[Pointing records for screenshots and web pages]
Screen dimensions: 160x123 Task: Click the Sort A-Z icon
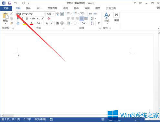click(x=92, y=23)
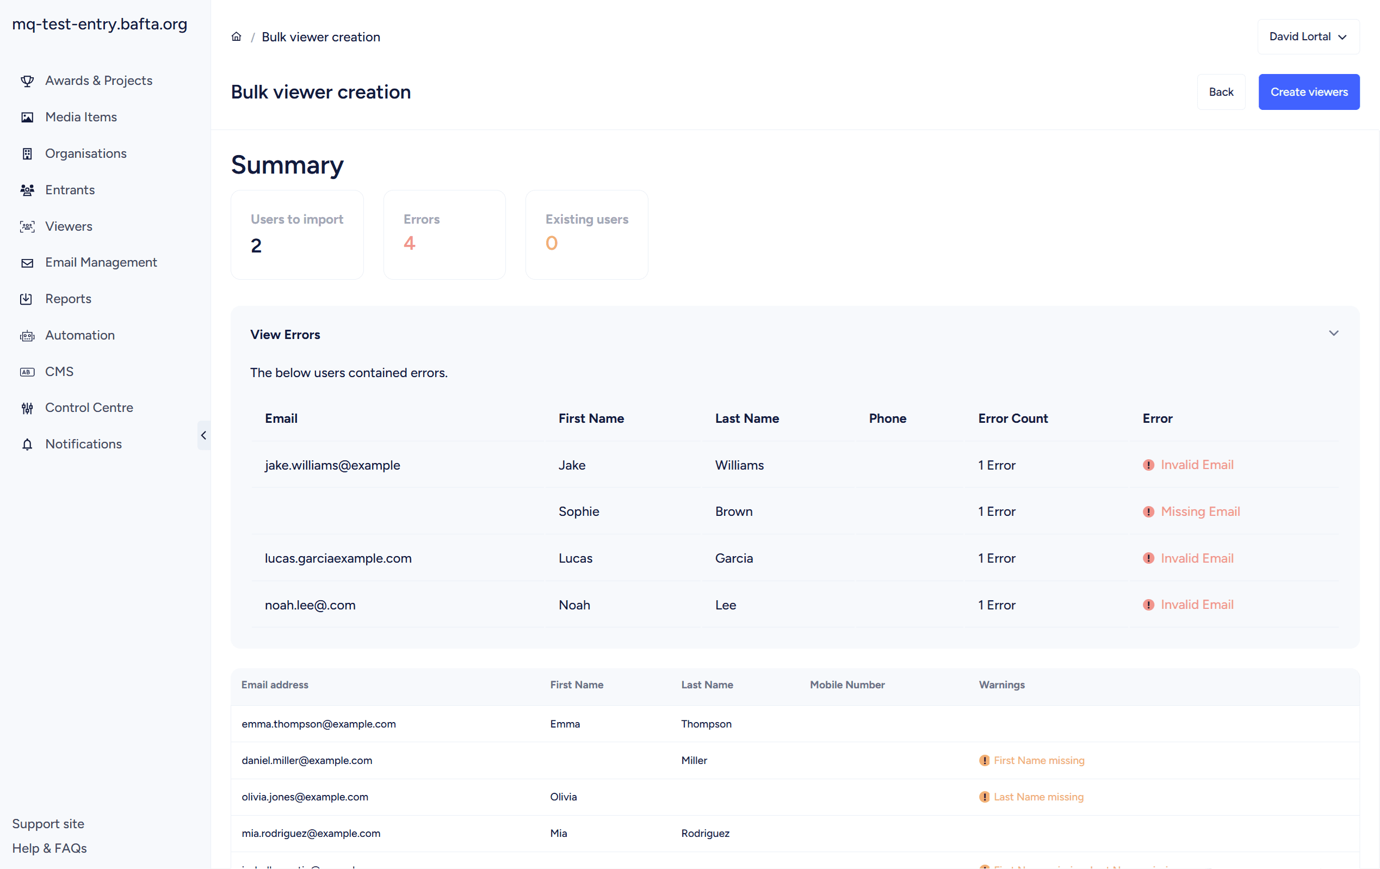The width and height of the screenshot is (1380, 869).
Task: Collapse the View Errors section chevron
Action: 1333,334
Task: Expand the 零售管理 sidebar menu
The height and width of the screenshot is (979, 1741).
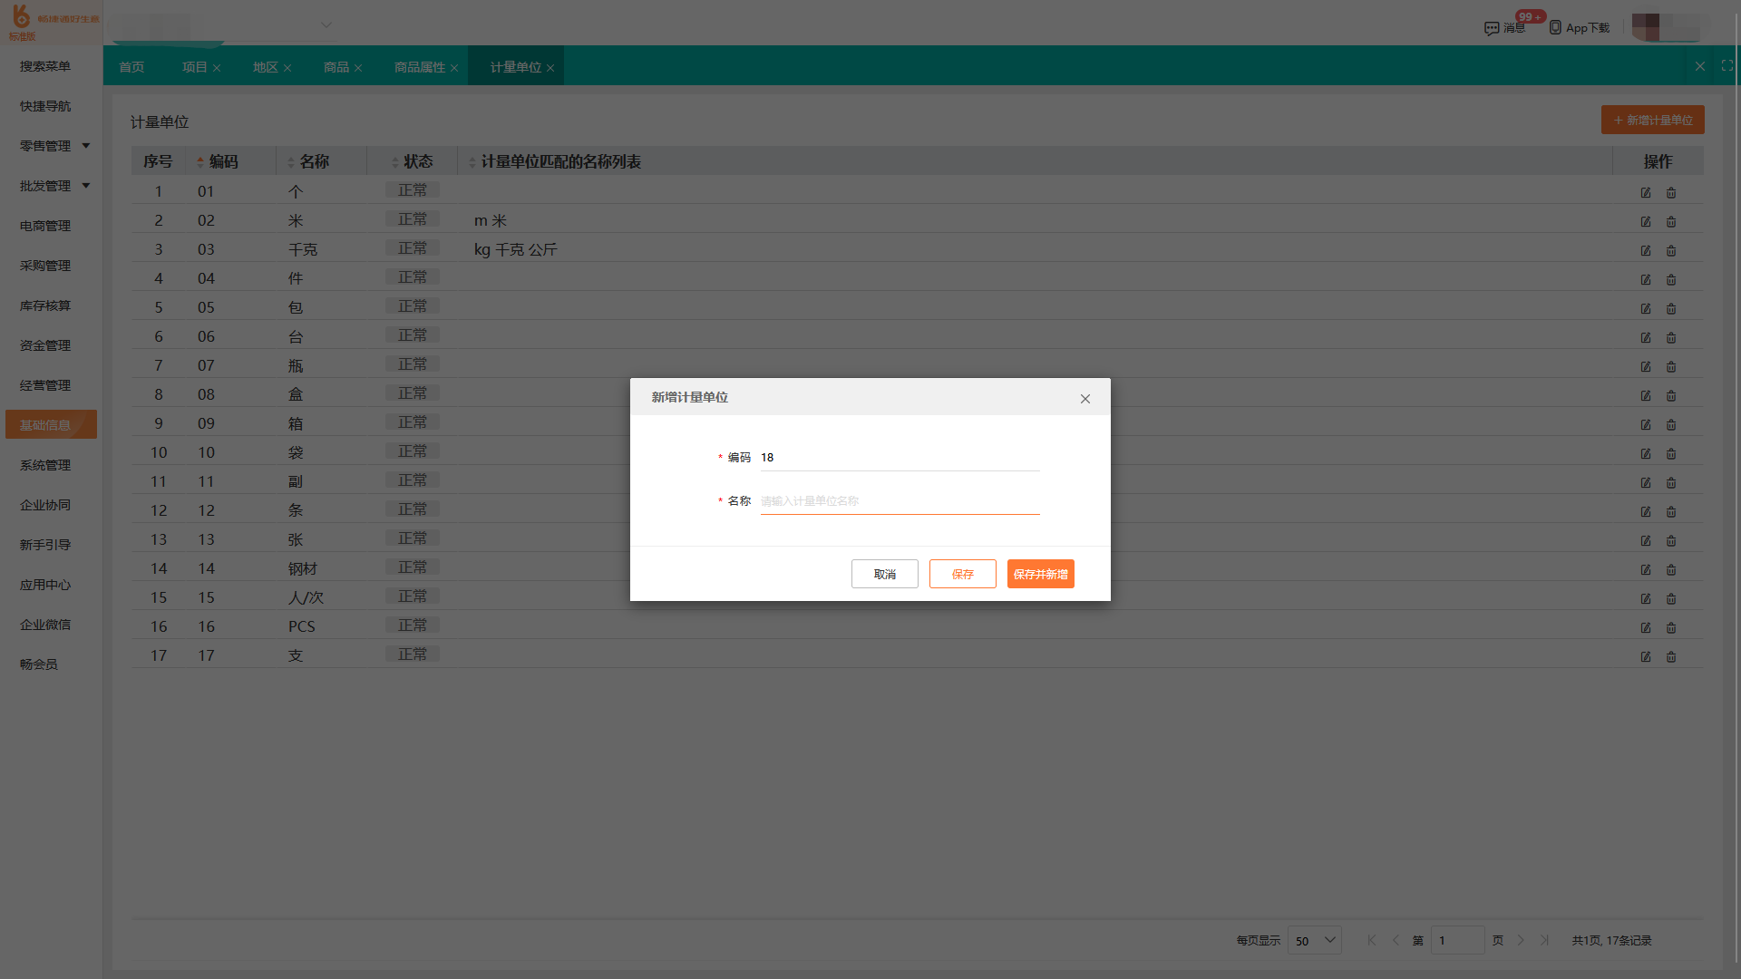Action: (52, 146)
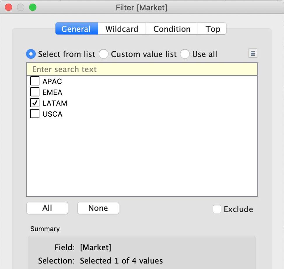Enable the Exclude checkbox
Viewport: 284px width, 269px height.
pos(217,209)
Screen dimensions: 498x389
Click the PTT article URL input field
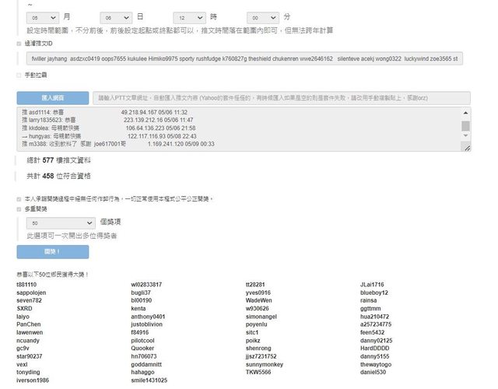click(x=280, y=99)
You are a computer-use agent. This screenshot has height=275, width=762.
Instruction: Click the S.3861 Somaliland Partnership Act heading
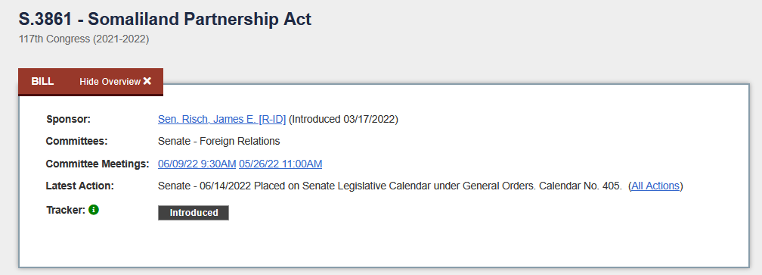click(165, 19)
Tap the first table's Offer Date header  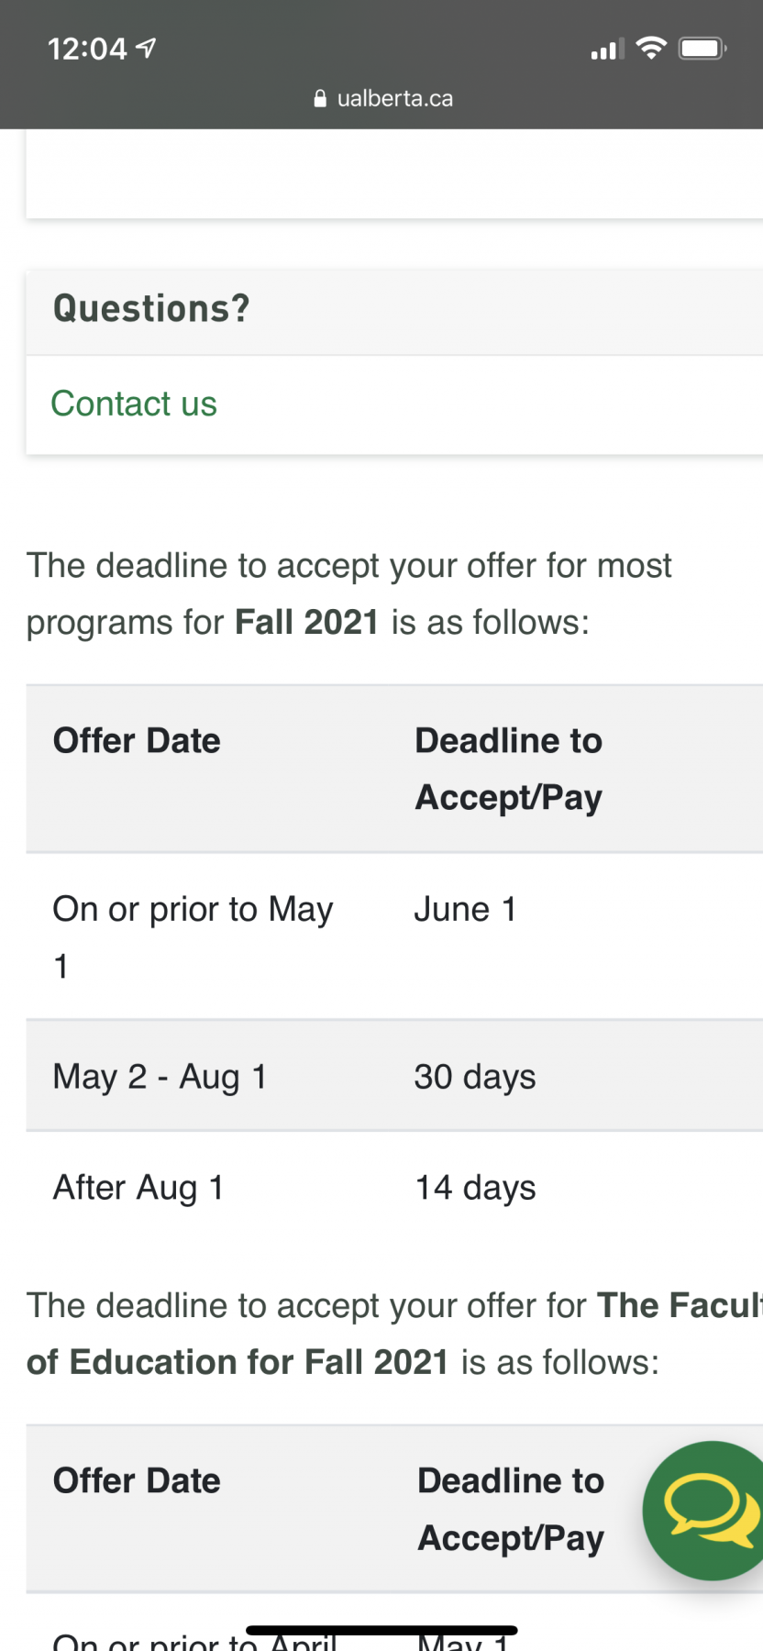[137, 741]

• SHORT TASK
Repeat the lines starting at the first line and ending at the one that contains "click(x=280, y=99)", with both of those lines included. Leave the pictures out of your answer.

• SOLUTION TO THIS TASK
Screen dimensions: 160x123 Task: Click the Sort A-Z icon
click(x=92, y=23)
The width and height of the screenshot is (1380, 869).
Task: Collapse the View Errors section chevron
Action: 1333,334
Task: Expand the 零售管理 sidebar menu
The height and width of the screenshot is (979, 1741).
Action: (52, 146)
Enable the Exclude checkbox
Viewport: 284px width, 269px height.
pos(217,209)
Screen dimensions: 498x389
Click the PTT article URL input field
click(x=280, y=99)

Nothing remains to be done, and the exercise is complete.